Our findings are aligned with other MMC demand creation studies to increase MMC uptake in sub-Saharan Africa. The studies with the largest effect sizes are those that offered financial compensation, which suggests that the costs associated with travel to the MMC clinic and time taken off from work during recovery from MMC surgery might be substantial barriers preventing some men from pursuing MMC [18, 20]. However offering financial compensation along with MMC is challenging to implement on a large scale, and the additional program costs may result in higher unit costs. The Tanzanian study’s overall results were more modest and similar to ours, which may suggest that additional research should include enhanced demand creation, clinic modifications, and some financial incentives to appeal to potential clients with varied barriers [19].

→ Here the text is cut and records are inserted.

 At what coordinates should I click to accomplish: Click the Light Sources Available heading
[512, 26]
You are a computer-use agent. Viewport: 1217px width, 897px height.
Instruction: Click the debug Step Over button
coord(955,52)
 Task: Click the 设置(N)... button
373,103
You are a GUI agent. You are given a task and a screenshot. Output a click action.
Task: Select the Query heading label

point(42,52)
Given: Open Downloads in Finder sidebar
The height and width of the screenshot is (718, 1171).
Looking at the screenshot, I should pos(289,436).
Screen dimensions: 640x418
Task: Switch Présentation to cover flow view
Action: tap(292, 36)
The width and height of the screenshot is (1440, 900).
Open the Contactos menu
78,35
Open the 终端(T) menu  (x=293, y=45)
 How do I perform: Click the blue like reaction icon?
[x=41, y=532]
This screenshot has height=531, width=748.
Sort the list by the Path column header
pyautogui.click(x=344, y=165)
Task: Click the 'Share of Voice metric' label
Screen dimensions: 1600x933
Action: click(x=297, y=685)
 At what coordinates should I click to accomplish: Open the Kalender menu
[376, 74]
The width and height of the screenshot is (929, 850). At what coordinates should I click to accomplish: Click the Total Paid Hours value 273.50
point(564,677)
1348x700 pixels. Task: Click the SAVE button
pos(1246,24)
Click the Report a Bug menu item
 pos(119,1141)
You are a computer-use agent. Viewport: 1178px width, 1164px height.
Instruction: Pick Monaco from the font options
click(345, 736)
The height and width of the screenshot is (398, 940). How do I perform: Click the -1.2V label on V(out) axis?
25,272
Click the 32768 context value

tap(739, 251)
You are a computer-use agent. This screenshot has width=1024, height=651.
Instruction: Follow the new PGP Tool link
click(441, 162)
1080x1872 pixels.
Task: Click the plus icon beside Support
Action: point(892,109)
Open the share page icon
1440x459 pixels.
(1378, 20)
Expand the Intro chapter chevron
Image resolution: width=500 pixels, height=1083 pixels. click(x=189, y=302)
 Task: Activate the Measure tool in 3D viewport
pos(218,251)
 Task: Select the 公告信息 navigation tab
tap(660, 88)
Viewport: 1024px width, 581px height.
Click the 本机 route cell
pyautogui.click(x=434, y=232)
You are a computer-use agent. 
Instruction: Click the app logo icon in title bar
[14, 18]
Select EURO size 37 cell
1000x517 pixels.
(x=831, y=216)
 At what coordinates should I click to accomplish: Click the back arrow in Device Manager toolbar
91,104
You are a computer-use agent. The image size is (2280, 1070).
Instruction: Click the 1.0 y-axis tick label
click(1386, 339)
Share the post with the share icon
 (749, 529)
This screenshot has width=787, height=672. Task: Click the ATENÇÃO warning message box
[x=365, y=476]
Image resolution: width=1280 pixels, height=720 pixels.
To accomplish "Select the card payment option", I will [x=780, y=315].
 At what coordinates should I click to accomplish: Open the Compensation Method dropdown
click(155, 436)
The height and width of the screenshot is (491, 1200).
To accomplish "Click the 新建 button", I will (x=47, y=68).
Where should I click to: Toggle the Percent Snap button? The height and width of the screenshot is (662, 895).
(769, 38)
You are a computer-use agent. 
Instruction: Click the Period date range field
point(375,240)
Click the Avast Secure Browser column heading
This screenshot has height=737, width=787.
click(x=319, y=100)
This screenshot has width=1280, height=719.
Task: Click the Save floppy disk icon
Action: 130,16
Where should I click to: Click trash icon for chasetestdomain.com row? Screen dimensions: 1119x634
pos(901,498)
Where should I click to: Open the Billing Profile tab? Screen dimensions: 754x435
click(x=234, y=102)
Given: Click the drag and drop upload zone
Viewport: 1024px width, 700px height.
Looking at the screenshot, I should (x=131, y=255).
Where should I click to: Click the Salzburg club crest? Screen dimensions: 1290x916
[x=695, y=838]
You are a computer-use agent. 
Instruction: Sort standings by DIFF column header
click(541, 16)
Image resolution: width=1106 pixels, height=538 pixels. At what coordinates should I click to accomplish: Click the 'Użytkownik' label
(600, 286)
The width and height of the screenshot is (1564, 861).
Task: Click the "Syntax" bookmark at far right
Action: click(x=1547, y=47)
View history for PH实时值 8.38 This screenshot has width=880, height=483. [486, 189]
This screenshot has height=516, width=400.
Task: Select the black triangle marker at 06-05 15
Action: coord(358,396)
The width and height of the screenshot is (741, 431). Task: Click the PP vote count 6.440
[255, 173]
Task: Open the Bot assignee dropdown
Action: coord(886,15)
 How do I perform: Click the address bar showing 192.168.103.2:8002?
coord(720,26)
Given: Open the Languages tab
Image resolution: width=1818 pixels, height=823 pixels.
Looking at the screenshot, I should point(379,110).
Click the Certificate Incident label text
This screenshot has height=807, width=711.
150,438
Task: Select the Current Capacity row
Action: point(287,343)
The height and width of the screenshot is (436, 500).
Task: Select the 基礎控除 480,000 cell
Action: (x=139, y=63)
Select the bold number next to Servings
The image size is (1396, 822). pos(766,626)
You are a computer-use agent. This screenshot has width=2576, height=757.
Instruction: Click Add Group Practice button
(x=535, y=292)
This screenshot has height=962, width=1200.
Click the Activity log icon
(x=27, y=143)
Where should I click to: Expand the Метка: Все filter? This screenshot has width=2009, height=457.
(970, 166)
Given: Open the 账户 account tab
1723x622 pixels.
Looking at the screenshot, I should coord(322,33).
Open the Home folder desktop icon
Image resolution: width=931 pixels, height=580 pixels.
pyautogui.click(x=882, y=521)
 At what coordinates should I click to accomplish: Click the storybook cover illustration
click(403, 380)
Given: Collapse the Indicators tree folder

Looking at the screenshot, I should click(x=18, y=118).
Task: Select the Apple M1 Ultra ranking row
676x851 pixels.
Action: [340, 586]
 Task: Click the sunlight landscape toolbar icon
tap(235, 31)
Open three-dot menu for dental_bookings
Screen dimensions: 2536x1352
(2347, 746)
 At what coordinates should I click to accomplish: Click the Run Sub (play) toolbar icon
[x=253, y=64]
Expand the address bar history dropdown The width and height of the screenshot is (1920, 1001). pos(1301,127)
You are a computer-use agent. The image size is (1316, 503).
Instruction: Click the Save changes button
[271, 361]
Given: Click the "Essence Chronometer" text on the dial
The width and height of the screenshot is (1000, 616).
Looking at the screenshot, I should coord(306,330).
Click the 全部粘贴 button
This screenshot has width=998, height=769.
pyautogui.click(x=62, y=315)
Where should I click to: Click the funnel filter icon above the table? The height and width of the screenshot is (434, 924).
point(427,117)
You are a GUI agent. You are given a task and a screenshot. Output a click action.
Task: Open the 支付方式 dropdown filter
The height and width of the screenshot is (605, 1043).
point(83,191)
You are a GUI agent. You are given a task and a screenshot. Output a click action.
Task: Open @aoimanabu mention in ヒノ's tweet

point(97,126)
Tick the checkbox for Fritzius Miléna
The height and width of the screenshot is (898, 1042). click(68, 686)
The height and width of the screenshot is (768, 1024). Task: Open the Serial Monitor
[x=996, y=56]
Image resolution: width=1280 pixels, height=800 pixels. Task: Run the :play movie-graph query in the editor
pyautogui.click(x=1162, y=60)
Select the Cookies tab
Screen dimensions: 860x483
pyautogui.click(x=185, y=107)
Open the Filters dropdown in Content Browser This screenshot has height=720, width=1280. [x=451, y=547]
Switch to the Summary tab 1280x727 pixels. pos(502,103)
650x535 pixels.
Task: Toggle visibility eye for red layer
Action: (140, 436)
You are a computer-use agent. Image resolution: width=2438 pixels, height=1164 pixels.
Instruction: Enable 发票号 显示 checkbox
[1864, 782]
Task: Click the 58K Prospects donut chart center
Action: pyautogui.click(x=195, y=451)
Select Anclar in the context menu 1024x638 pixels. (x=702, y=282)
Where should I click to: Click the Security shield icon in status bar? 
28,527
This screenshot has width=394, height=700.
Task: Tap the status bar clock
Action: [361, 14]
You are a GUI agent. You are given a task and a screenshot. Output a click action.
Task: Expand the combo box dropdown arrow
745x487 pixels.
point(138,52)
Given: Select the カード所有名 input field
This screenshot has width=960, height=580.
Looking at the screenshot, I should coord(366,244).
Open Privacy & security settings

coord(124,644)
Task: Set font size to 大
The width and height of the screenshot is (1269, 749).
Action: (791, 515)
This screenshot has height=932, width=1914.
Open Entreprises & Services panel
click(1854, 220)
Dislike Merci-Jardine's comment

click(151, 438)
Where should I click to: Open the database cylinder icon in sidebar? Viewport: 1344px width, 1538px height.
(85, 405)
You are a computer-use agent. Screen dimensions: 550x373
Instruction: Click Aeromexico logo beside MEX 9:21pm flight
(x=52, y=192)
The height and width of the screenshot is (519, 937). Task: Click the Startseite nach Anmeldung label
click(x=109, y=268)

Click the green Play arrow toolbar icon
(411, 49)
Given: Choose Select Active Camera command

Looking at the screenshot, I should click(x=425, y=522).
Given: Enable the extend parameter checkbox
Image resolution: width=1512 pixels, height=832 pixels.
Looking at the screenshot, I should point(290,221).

Our study had several strengths and limitations. The strength of our study is that the intervention package was informed by qualitative research that incorporated user preferences with common cultural practices to appeal to the community. The intervention package addressed barriers that prevented “older” men from coming for MMC, including queuing with adolescent clients, and it appealed to men’s interest in having an “exclusive” experience at a men’s health clinic, including shoe shine services, lounge access, etc. The study’s limitations included the study design that involved different populations in Phases 1 and 2 who could have had different reasons for coming for MMC. The study site was also a large, peri-urban men’s health clinic, so generalizing these results might be challenging for rural health facilities that might experience challenges separating services or establishing an exclusive lounge area. In addition, MMC is a well-known health intervention among males in Gauteng Province, South Africa, so the intervention may need to be altered depending on MMC coverage in another population. Finally, the study instruments did not allow for a factor analysis to attribute specific components of the intervention that were most responsible for the increase in MMC uptake among men aged 25–49 years.

Conclusion

Our study showed that a targeted demand creation strategy that separated adolescent and adult men and offered “exclusive” services to men aged 25–49 years slightly increased the proportion of clients aged 25–49 years getting MMC at a study facility in South Africa. The components of this intervention package should inform novel demand creation strategies to recruit older and higher risk men to MMC for HIV prevention services. Future demand creation studies should assess and incorporate client-level preferences to increase impact.